In 1894, she resigned her position at the Union, to devote herself full-time to gaining admission for women at the École. As a result of her efforts, the school accepted its first female student in 1897 and began admitting them on a regular basis by 1900. She continued to sculpt during this period, however, and was a candidate for the Prix de Rome in 1903.

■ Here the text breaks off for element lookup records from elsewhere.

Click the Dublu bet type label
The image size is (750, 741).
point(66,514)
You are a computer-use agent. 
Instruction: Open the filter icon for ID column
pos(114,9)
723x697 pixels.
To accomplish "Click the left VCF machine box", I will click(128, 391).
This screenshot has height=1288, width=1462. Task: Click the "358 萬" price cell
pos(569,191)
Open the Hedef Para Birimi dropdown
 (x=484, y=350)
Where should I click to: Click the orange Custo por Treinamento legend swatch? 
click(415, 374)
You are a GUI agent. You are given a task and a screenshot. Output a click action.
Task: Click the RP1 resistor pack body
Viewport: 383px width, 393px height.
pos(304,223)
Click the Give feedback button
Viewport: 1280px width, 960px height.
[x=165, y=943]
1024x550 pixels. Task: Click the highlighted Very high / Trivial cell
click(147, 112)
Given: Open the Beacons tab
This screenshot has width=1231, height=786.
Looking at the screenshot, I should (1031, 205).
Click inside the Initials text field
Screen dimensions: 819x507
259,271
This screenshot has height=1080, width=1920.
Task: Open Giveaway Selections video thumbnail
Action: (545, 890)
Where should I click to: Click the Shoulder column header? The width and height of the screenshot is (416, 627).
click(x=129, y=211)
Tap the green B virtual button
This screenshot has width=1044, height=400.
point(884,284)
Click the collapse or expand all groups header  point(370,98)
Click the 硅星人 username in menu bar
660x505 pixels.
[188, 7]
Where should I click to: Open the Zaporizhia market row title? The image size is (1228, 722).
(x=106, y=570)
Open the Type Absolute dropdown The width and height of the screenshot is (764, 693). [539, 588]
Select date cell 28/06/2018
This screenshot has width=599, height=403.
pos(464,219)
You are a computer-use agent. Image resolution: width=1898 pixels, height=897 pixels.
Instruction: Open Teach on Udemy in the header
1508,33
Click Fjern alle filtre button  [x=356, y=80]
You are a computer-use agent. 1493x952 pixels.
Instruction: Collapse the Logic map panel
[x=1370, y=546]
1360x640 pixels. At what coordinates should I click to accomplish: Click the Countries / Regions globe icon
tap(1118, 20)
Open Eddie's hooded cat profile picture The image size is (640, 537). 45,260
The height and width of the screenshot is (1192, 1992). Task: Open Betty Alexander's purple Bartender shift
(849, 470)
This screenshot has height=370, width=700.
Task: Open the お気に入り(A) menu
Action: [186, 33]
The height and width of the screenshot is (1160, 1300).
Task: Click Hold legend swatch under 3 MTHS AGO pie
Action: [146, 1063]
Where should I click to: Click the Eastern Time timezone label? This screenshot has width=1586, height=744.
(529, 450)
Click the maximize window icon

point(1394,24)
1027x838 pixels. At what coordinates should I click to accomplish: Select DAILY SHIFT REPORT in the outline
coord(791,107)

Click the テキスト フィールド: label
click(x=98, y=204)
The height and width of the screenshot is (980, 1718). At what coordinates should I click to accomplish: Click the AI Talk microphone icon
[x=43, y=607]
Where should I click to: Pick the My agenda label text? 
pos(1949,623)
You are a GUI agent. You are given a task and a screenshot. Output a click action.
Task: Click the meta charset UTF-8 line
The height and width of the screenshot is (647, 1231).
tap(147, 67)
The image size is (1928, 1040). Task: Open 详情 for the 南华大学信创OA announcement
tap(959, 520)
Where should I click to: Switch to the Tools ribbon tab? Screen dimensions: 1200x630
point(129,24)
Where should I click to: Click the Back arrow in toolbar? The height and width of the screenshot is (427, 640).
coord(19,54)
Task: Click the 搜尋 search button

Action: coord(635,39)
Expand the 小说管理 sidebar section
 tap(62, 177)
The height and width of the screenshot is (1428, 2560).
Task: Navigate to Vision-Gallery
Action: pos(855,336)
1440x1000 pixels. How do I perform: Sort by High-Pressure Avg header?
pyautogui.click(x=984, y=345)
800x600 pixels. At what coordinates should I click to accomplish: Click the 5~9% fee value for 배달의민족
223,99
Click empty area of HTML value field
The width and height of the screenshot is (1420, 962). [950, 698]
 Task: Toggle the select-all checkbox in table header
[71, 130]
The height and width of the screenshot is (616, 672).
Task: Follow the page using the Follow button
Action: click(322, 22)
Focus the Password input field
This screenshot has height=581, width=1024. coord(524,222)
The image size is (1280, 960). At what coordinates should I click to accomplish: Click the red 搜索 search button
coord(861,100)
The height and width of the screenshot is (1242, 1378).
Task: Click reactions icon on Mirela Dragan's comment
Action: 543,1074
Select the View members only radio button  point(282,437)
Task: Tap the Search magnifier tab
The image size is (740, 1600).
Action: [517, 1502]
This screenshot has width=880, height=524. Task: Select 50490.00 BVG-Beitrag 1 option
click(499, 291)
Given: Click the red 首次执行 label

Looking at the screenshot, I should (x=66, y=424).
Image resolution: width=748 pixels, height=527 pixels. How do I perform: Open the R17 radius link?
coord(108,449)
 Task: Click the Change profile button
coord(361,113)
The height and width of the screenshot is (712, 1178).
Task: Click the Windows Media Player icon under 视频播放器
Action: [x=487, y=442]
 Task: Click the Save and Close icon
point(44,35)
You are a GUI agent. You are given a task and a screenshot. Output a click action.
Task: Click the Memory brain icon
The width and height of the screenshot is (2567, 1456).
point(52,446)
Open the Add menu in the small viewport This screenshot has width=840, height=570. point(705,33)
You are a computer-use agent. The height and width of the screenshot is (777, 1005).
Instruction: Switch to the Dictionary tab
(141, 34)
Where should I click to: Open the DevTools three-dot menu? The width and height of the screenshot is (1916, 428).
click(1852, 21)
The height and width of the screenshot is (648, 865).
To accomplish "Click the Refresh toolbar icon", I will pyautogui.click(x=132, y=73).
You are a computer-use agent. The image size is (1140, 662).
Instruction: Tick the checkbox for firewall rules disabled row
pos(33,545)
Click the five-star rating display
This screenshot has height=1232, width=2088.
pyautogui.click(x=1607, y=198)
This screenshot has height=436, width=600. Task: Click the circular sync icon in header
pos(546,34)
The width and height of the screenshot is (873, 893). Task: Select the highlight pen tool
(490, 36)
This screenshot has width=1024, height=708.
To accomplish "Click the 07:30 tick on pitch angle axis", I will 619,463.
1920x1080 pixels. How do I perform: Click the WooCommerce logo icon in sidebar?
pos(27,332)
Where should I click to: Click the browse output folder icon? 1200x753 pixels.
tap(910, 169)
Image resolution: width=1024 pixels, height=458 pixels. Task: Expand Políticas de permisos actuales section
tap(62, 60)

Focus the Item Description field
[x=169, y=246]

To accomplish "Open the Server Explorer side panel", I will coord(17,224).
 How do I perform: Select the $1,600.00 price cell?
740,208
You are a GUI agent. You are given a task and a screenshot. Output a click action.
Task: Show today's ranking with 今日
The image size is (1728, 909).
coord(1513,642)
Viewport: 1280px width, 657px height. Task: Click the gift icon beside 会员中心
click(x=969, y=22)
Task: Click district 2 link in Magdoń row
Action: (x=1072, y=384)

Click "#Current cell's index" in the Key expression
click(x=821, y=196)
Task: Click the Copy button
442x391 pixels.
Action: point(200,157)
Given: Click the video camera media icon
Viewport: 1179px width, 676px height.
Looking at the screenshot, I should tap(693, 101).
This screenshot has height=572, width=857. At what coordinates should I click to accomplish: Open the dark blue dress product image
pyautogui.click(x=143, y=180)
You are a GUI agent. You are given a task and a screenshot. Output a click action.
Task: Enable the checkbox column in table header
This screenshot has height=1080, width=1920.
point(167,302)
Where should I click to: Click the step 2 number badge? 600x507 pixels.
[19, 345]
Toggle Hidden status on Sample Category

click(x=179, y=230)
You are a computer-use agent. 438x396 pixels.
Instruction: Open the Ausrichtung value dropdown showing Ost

She died, aged 83, in Saint-Michel-de-Chavaignes, at the Château de Lassay, a fifteenth-century castle she had purchased in 1897.

==Works==
In the Dictionary of Women Artists, Tamar Garb used three works by Madame Léon Bertaux "to illustrate ... [her] work as a sculptor". The first highlighted work, Young Gallic Prisoner, features a male subject, which went against the accepted art world and societal etiquette. Female artists were generally forbidden from using male models due to societal norms about guarding "female modesty and male dignity". Bertaux's sculpture, Young Girl Bathing displays a more sensual scene. It shows a "pubescent woman" sitting on grass with a snail crawling up her back. The elements of this sculpture emphasize the woman's sexuality: "The invitation to touch here borders on an invitation to caress the body of the woman ..." The third work of art and Bertaux's most famous work, Psyché sous l'empire du mystère, is similar to Young Girl Bathing in that it features a standing sculpture of a nude woman "idealized, remote, and abstracted". These three pieces let Bertaux exemplify her sculpting ability, defy societal norms, and remain "true to her mission as a woman".